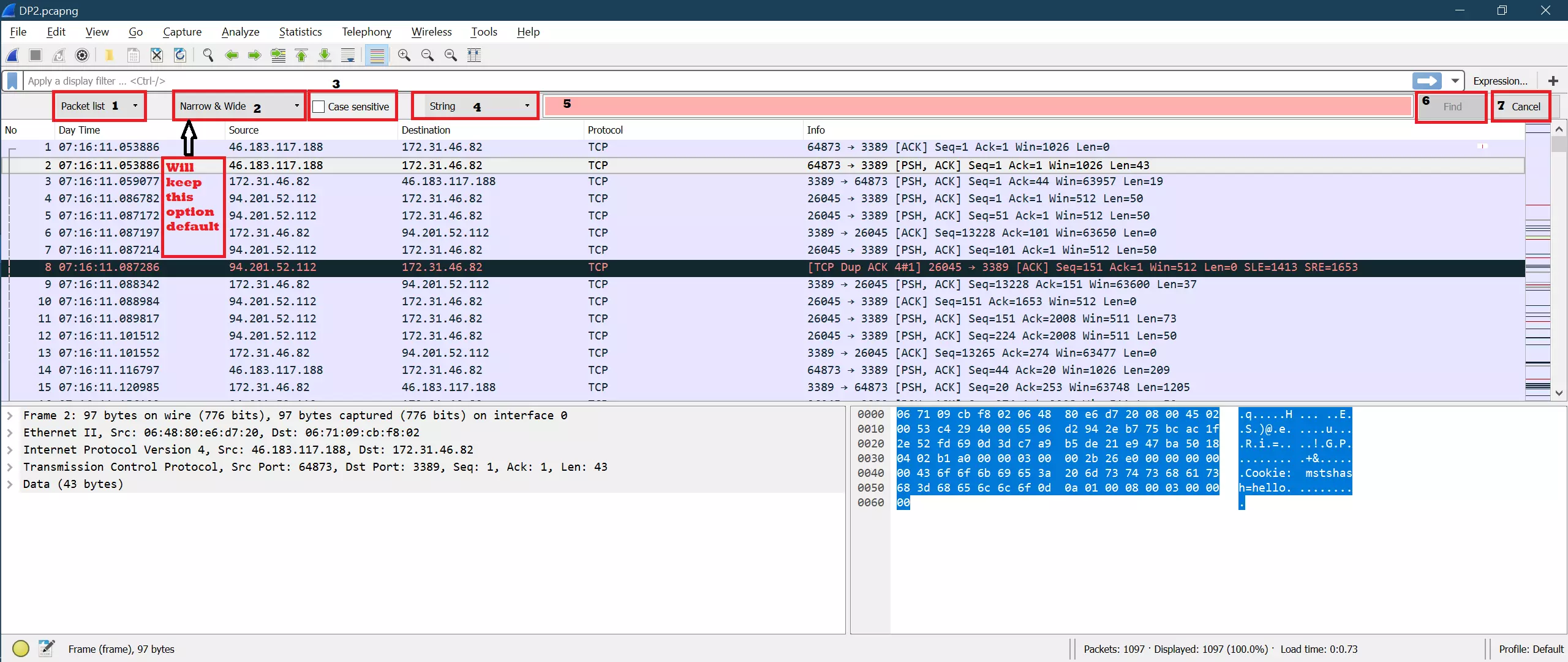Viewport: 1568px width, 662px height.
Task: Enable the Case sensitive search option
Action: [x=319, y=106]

::::::

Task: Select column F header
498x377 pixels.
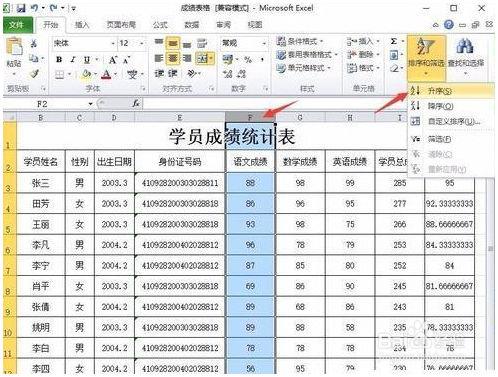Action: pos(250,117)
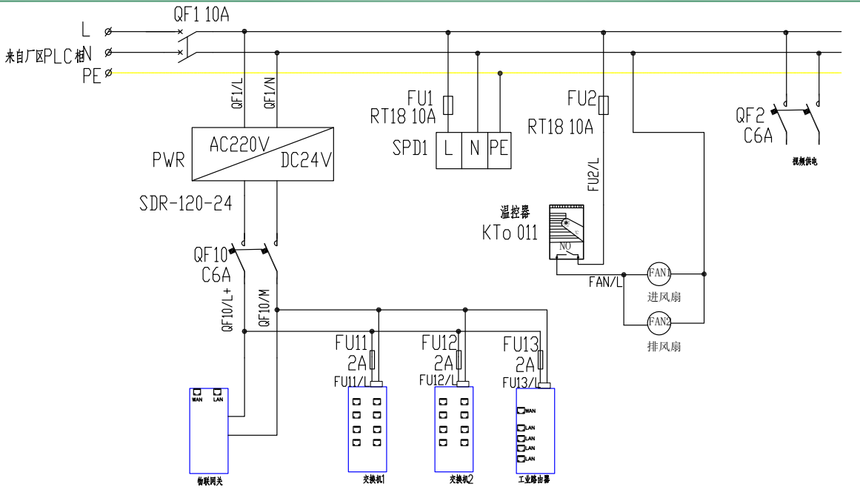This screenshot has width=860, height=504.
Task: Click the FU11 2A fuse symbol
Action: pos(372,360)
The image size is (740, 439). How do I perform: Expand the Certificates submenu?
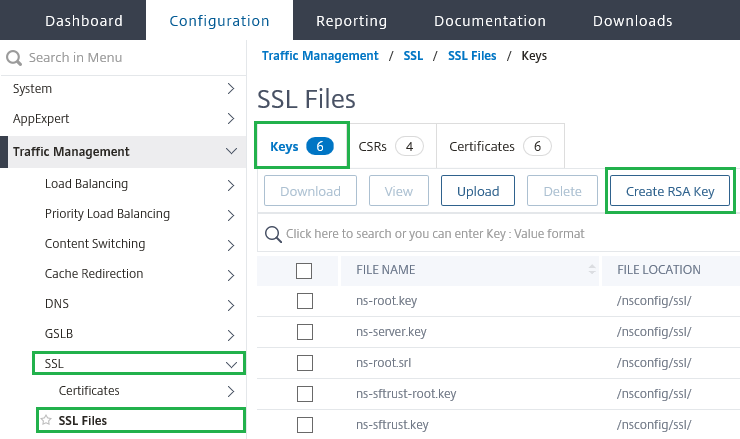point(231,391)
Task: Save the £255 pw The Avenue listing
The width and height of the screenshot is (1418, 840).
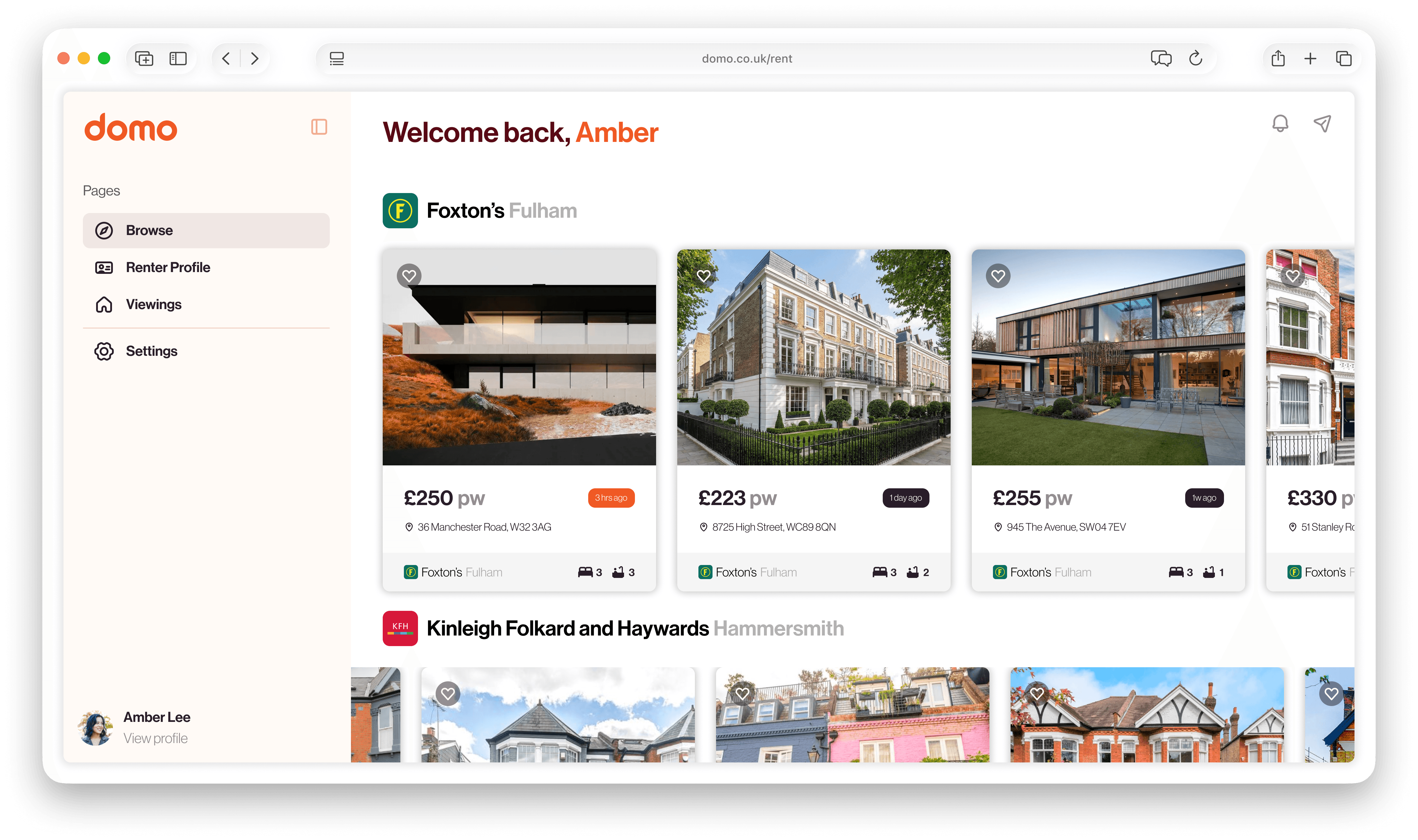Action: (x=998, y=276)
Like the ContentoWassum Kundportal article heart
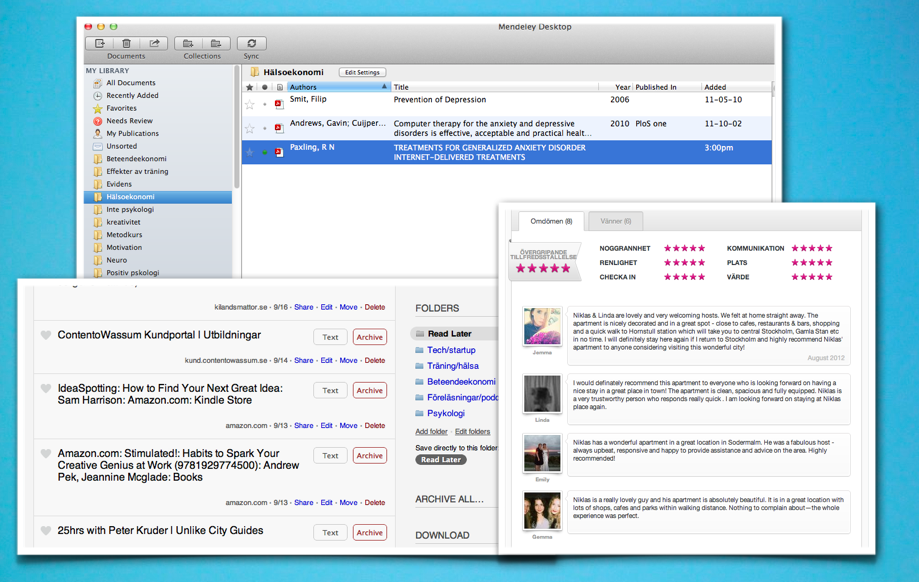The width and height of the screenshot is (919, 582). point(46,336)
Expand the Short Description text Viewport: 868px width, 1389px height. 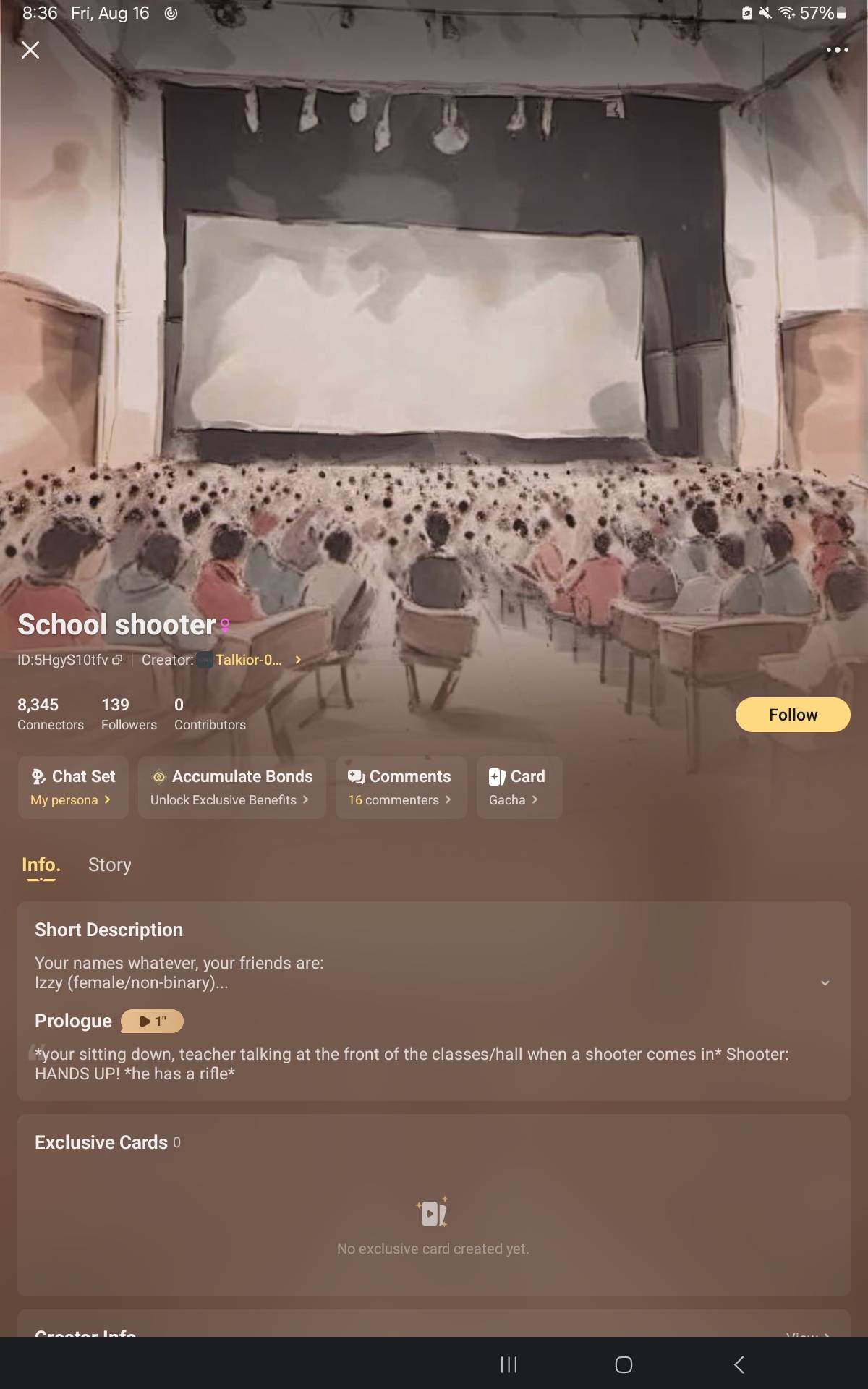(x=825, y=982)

::::::

#### [YOUR INSTRUCTIONS]
Convert the items starting at the line containing "The image size" and ending at the line containing "Action: (x=998, y=276)" into a JSON list of strings, one string per line, leaving out blank lines and pictures.

#### [RESULT FOR THIS TASK]
[
  "The image size is (740, 439). How do I perform: Expand the Certificates submenu?",
  "point(231,391)",
  "Task: Save the £255 pw The Avenue listing",
  "The width and height of the screenshot is (1418, 840).",
  "Action: (x=998, y=276)"
]